How To Help Others Follow Jesus

There are some subjects we make out to be far more difficult than they really are or than they really need to be. Often they appear difficult because we define them in difficult ways or because we fail to define them at all. “Discipling” can suffer in these ways. Perhaps it helps, then, to define discipling as simply as this: “Helping others to follow Jesus.” That’s not so tough, is it? To expand upon it, “Discipling is deliberately doing spiritual good to someone so that he or she will be more like Christ.” If discipleship is a term used to describe personally following Christ, discipling is a simple subset which involves helping someone else follow Christ.

“The Christian life is the discipled life and the discipling life.” So says Mark Dever in his new book Discipling: How To Help Others Follow Jesus, the latest entry in the “Building Healthy Churches” series from 9Marks. The series is based on Mark Dever’s 9 Marks of a Healthy Church and aims to provide a short, readable book on each of those marks: expositional preaching, biblical theology, the gospel, conversion, evangelism, church membership, church discipline, discipleship and growth, and church leadership.

online pharmacy bimatoprost no prescription with best prices today in the USA

As he explains the need for this book, Dever says, “Christianity is not for loners or individualists. It is for a people traveling together down the narrow path that leads to life. You must follow and you must lead. You must be loved and you must love. And we love others best by helping them to follow Jesus down the pathway of life.” God’s love for us is meant to spark a chain reaction in which we love others so they in turn love God more and extend that love to others. We love them best through discipling, through helping them follow Christ. “The goal of this book is to help you understand biblical discipling and to encourage you in your obedience to Christ.”

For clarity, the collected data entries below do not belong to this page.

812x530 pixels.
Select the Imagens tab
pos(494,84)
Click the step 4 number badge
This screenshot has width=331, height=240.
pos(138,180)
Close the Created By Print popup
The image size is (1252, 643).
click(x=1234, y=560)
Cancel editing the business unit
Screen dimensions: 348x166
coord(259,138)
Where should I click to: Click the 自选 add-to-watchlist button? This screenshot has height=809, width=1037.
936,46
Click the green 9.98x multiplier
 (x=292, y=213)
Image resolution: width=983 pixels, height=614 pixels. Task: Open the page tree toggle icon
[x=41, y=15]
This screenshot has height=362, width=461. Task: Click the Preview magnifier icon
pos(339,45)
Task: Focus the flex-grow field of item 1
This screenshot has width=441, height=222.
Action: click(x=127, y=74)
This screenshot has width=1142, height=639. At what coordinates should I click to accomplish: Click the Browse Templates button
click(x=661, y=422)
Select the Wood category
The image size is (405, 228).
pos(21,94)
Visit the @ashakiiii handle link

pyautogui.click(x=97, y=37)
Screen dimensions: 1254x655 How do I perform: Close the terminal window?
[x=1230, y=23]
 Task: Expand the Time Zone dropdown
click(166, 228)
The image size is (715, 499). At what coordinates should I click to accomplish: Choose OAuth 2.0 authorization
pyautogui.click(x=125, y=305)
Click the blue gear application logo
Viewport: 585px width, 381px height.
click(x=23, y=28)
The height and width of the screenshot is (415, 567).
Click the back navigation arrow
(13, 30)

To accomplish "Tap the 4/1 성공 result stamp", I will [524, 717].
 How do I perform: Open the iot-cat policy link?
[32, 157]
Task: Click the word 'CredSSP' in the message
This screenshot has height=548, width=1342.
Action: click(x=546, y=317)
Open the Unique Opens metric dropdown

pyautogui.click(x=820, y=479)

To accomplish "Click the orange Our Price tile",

The book succeeds well at its goal. Weighing in at just 128 pages, it is written for a general audience and makes for easy reading for any Christian. Dever divides the book into three sections. The first is an explanation and defense of discipling. He explains that we all have influence and that God calls us to use this influence for the good of others. He shows that the discipling life is an others-oriented life, and he speaks to the actual work involved: “Discipling is initiating a relationship in which you teach, correct, model, and love. It takes great humility.” It may involve deliberate instruction but must involve living out the Christian life in the presence of others, allowing them to learn from your example.

online pharmacy cozaar for sale with best prices today in the USA
buy https://brixtonblog.com/wp-content/uploads/2011/05/126.html online https://brixtonblog.com/wp-content/uploads/2011/05/126.html no prescription pharmacy

In the second section he explains the centrality of the local church in any effective model of discipling and the necessity of having pastors and leaders model it through example. The final section is the most practical, answering questions related to the how, when, and where of discipling. It’s all very simple: Choose someone, invite them to spend time with you, have clear aims to help them live better, and be prepared to pay the cost—the cost of time, preparation, prayer, and love. The concluding chapter speaks specifically of church leaders and steps involved in raising them up.

Discipling is another excellent little book in what is becoming an indispensable series. Though I have thought deeply about discipling and have committed a lot of time to it, the book still sparked new ideas and an increased belief in its centrality in God’s plan for his people. I commend it to pastors and church leaders hoping that they will first read it and then widely distribute it. May God use it to motivate Christians to commit to doing spiritual good to others so they can be more like Christ.

Image credit: Shutterstock


  • AI Systematic Theology

    AI Is Coming For Your Systematic Theology

    AI-generated fake theology books are flooding Amazon with fabricated authors and questionable doctrine. Let me explain the threat and tell you how to distinguish the real from the fake.

  • A La Carte Collection cover image

    A La Carte (April 27)

    Collective awe / Sabbath, Lord’s Day, My Day / 11 blessings of growing older / Ordinary growth / It might be good that your church isn’t growing / Searching for a sign / Stupid human tricks / and more.

  • Works & Wonders

    Works & Wonders (April 26)

    Uplifting bits and pieces for Sunday: Growing luminous / A $1,200 pen / 250 years of Americana / A house in a church / Reclaimed by nature / Chip wagons / and more.

  • A La Carte Collection cover image

    Weekend A La Carte (April 25)

    This weekend’s A La Carte covers Thomas Kinkade’s hidden legacy, Gen Z and real experiences, John Mark Comer in The Atlantic, Carl Trueman on the trans war, eugenics and AI, LLM sycophancy, and more.

  • Shooting Up

    Shooting Up

    Jonathan Tepper grew up watching his missionary parents transform the lives of heroin addicts in Madrid. Though he has wandered from the faith, his memoir may be the most Christian book you read this year.